In this sense, precision livestock farming is gaining weight. What does this require at a training level? 
Precision livestock farming is already a reality on farms. At the training level, training must be tailored towards knowledge of new technologies, raise awareness about the digitisation and automation process, while providing the information to know how to handle the most advanced and used devices and train on their use to achieve the best results, seeing them as an opportunity to have more control, more information, reduce the time needed for tasks and decisions, and, ultimately, be more efficient. Plus, it can help create new business opportunities and highly skilled jobs in rural areas. But despite all this digital revolution, we must always keep in mind that technology passes, but people continue. Technology helps, but the most important thing is that workers are willing to use it and get the most out of it.

One challenge of the industry is to make the livestock trade more attractive as a job option. How can training and professionalisation contribute to this?
The pork industry is moving towards digitisation and sustainability and requires new profiles that are trained and committed. Being a breeder is a lifetime project whose goal is to care for animals. Through structured, regulated and continuous training, we can make the livestock trade more attractive and respected. We are dealing with true professionals in this job, and both workers and companies must be open to training. Training is the way to change and professionalisation.
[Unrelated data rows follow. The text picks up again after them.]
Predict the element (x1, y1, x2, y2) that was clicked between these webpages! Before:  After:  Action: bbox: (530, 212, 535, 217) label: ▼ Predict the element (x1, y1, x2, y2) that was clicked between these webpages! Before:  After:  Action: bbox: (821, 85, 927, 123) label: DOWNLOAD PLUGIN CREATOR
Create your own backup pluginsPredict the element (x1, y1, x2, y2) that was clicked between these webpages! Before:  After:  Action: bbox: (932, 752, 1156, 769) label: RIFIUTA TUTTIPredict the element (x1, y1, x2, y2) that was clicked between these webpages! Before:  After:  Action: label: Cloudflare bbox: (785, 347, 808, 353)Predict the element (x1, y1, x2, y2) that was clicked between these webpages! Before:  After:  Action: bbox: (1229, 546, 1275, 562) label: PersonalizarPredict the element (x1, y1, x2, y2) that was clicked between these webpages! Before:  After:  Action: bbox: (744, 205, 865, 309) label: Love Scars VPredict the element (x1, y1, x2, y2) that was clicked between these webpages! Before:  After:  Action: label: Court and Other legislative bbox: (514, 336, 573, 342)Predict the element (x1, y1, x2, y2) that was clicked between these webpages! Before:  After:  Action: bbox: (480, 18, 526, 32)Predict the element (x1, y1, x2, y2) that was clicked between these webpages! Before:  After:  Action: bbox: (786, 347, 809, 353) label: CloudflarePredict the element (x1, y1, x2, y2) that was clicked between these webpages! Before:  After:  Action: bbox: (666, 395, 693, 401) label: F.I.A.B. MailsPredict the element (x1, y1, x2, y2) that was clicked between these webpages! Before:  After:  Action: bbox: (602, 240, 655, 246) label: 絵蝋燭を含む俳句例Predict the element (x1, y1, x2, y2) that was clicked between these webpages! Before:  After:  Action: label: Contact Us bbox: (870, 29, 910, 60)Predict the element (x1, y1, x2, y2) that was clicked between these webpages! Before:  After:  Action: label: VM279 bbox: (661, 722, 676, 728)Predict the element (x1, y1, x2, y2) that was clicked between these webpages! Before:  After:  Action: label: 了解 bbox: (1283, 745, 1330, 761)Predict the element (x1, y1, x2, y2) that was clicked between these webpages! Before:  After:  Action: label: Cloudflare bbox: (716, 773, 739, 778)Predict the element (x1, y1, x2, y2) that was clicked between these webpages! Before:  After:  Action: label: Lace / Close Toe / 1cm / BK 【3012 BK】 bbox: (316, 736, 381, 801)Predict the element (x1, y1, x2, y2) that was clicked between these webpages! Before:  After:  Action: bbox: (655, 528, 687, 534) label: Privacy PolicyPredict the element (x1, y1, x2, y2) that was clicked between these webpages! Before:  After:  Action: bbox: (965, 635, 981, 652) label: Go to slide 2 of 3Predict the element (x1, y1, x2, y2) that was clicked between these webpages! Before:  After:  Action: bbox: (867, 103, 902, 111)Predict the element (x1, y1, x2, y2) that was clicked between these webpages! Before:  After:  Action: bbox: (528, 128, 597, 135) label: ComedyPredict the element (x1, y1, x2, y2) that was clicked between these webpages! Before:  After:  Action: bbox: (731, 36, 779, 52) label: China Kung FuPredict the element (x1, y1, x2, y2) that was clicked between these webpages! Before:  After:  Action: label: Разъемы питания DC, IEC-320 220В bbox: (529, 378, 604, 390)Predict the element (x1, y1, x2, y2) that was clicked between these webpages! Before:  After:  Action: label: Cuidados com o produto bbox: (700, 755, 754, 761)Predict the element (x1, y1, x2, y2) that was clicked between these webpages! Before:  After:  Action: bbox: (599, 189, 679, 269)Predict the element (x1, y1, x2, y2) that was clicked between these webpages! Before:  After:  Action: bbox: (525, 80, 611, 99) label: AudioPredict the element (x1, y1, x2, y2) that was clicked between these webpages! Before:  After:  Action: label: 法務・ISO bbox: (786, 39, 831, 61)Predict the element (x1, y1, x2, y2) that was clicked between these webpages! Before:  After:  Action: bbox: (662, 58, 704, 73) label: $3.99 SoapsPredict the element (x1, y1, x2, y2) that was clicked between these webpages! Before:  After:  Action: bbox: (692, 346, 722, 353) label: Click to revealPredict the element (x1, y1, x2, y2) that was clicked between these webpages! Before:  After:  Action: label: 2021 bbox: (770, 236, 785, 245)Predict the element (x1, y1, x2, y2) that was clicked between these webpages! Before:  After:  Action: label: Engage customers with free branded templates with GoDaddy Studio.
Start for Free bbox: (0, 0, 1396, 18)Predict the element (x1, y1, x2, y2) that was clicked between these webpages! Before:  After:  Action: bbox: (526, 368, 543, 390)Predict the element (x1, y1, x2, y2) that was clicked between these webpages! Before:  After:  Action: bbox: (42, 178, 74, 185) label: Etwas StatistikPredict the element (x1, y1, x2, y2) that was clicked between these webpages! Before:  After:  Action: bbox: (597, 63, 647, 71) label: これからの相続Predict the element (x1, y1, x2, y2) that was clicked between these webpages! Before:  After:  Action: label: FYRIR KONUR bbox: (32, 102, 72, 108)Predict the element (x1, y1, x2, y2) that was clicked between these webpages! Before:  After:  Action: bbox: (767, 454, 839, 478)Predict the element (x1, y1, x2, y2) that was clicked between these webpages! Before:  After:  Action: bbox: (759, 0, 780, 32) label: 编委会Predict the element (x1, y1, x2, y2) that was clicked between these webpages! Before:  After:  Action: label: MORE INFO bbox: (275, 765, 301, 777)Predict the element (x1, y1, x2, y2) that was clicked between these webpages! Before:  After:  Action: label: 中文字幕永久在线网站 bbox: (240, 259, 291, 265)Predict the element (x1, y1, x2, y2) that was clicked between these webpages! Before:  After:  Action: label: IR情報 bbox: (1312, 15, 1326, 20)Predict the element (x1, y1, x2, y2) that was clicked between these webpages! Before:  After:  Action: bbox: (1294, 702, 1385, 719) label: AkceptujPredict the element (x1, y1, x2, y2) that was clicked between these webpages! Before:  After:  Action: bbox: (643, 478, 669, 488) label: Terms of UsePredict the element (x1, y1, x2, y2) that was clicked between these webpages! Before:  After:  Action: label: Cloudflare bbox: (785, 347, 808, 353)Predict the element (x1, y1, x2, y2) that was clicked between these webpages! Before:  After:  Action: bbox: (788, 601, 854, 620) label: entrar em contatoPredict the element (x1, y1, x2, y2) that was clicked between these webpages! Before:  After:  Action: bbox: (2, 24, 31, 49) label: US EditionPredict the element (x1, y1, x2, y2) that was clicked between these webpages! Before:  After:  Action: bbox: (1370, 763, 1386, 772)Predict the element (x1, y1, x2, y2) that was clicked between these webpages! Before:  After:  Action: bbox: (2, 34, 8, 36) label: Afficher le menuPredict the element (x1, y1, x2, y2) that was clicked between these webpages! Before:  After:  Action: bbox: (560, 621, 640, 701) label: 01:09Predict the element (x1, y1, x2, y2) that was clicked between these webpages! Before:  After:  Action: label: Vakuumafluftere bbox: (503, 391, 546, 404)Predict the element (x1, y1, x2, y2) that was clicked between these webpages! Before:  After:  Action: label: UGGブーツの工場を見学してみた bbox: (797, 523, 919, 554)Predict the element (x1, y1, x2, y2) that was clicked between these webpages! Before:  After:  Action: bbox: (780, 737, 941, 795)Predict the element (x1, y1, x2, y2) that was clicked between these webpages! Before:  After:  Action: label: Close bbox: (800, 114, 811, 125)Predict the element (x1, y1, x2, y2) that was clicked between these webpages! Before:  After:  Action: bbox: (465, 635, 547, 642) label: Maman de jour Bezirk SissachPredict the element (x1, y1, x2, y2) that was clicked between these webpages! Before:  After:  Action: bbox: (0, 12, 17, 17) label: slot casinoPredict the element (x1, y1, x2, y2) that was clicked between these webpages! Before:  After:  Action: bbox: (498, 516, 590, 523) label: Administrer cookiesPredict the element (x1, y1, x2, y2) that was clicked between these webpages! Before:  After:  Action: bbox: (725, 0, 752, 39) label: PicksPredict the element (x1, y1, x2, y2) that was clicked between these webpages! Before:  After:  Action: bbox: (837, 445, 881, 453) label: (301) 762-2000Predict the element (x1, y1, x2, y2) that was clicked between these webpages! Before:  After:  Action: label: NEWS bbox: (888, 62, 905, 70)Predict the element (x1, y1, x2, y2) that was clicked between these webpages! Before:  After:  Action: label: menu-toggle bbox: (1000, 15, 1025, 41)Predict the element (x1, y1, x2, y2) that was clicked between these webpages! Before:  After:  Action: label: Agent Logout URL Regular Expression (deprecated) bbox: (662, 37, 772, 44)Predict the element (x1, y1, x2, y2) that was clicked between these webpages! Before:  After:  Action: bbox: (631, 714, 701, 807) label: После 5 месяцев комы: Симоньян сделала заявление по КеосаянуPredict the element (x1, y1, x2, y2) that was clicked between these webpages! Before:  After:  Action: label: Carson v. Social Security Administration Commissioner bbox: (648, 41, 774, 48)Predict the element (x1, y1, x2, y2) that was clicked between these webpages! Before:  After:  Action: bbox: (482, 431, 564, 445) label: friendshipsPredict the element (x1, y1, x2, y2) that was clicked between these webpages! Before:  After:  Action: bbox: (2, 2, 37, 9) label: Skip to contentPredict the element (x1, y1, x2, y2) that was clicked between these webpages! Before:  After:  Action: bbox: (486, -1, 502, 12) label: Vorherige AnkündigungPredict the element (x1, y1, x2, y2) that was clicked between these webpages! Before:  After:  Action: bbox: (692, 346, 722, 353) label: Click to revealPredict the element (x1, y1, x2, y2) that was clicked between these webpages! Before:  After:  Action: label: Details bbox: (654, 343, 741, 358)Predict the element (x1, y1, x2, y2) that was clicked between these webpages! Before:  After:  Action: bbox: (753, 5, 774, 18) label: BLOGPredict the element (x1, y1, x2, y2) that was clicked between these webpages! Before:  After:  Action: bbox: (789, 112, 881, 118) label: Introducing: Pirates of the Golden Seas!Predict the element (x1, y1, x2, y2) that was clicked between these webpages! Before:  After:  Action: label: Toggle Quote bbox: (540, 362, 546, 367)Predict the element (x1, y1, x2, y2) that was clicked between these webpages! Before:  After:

Finally, as a professional in the pork industry, do you think that the development of a good training plan contributes to facing the problem of shortages of people who want to work in our industry?
Yes, it is one of the most successful routes. If we want to set and attract new talent to the industry, having a training plan can be an attraction, since you see that the pork industry is a leading, essential, well-organised industry, and highly technical, that is committed to people and their professional development.